## [Activity]
Could you return every line of the material that contains the word "comment"?
++++++++
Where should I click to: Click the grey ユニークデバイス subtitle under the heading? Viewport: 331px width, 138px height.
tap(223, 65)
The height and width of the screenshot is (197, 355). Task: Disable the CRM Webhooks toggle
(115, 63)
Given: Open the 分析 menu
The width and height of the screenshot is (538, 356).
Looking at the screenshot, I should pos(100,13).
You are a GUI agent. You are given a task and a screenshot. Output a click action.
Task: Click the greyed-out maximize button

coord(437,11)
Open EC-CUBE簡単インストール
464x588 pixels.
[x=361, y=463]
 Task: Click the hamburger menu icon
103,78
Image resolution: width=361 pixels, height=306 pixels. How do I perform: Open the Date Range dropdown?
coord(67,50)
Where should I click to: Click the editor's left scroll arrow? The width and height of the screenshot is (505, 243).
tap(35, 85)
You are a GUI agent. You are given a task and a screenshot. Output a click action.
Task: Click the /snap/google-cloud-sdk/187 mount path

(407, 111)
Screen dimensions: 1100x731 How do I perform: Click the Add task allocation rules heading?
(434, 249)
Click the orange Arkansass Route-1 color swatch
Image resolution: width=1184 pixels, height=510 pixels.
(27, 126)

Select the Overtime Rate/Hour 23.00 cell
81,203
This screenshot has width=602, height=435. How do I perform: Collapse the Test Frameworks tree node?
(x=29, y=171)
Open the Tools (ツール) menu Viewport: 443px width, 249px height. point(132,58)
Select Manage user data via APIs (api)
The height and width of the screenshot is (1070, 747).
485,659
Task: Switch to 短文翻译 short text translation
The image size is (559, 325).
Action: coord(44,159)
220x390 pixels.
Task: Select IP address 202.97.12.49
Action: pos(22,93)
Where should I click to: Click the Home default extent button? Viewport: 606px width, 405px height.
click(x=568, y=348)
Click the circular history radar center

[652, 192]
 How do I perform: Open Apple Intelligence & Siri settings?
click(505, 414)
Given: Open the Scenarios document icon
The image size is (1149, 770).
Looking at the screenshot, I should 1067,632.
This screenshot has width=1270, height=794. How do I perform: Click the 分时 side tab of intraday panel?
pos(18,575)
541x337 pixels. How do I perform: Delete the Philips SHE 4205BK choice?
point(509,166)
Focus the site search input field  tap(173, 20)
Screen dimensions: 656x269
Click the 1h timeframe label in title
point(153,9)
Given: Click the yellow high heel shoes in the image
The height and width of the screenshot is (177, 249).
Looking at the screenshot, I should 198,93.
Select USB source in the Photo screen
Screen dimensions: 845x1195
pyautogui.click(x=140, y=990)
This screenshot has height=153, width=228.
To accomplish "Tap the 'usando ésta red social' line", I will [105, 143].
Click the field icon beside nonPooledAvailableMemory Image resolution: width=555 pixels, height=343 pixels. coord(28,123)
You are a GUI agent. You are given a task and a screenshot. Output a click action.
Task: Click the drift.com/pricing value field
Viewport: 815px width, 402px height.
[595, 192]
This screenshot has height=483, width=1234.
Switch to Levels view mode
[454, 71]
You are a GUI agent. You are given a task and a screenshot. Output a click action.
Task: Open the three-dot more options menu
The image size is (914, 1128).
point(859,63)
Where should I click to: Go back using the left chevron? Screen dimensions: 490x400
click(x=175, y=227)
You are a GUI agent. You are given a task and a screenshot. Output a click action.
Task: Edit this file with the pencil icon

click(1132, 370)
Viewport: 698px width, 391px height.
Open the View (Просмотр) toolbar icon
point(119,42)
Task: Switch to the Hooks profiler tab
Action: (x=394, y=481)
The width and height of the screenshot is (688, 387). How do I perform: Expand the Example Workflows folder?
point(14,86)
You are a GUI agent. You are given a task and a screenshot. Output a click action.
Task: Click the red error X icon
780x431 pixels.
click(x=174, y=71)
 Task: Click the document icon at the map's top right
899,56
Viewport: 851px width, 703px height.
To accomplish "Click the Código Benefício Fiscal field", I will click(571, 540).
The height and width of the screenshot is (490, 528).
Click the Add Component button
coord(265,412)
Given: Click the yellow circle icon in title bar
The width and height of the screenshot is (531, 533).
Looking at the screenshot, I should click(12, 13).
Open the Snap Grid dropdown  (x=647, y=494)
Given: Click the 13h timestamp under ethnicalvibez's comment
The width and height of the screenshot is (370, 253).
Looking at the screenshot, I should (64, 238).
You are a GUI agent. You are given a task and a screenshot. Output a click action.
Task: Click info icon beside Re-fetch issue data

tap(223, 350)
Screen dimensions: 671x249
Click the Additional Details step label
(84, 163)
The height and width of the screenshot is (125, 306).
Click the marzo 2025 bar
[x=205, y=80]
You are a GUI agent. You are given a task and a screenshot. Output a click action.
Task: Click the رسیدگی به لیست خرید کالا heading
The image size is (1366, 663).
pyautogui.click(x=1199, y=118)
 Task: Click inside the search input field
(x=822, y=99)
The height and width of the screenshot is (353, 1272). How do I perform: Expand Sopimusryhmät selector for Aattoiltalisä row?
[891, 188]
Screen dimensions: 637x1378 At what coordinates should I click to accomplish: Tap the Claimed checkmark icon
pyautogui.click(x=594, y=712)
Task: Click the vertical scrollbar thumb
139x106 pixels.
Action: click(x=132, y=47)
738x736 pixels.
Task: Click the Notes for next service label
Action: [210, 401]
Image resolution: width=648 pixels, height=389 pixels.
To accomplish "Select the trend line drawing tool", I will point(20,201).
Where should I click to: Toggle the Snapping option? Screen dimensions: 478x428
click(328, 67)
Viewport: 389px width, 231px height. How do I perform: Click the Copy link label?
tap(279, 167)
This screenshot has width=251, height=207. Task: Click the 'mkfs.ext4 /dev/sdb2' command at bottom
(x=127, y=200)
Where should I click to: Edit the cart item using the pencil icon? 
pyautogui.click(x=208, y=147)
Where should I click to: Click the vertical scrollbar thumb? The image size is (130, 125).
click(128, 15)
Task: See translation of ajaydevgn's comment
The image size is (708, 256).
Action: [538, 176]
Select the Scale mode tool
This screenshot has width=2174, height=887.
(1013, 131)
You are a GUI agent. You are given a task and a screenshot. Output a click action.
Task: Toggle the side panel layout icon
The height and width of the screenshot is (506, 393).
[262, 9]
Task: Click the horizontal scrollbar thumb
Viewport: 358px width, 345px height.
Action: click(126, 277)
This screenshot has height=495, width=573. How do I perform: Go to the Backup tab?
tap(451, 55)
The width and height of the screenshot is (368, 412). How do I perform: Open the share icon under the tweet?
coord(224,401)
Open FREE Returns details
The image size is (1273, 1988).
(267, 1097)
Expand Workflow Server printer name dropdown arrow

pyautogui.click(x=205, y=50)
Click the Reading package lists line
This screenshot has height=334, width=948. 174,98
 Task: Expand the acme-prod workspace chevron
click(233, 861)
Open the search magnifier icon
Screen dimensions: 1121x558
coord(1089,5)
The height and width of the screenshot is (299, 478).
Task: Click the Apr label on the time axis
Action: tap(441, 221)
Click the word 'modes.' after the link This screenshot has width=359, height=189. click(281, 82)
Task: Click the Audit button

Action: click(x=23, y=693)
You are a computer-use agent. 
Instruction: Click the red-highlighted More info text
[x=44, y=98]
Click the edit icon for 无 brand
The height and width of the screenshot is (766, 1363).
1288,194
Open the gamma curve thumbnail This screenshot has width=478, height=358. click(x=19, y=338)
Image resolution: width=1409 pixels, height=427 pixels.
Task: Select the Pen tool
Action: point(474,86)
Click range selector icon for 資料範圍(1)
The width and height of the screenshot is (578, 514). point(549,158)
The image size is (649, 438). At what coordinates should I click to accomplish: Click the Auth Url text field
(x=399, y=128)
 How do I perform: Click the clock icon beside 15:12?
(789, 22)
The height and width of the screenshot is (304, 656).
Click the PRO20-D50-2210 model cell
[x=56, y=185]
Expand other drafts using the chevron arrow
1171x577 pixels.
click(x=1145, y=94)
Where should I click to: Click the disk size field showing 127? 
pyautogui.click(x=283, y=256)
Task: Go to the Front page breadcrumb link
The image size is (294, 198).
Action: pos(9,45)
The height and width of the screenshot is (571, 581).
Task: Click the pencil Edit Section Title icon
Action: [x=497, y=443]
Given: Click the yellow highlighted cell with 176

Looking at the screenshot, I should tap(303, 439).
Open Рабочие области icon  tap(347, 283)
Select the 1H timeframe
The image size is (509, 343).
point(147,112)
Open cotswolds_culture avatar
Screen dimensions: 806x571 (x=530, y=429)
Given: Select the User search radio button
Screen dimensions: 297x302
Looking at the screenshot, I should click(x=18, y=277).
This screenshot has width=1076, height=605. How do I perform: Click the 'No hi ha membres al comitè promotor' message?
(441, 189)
++++++++
## [Answer section]
Given: Click the 13h timestamp under ethnicalvibez's comment
Task: See translation of ajaydevgn's comment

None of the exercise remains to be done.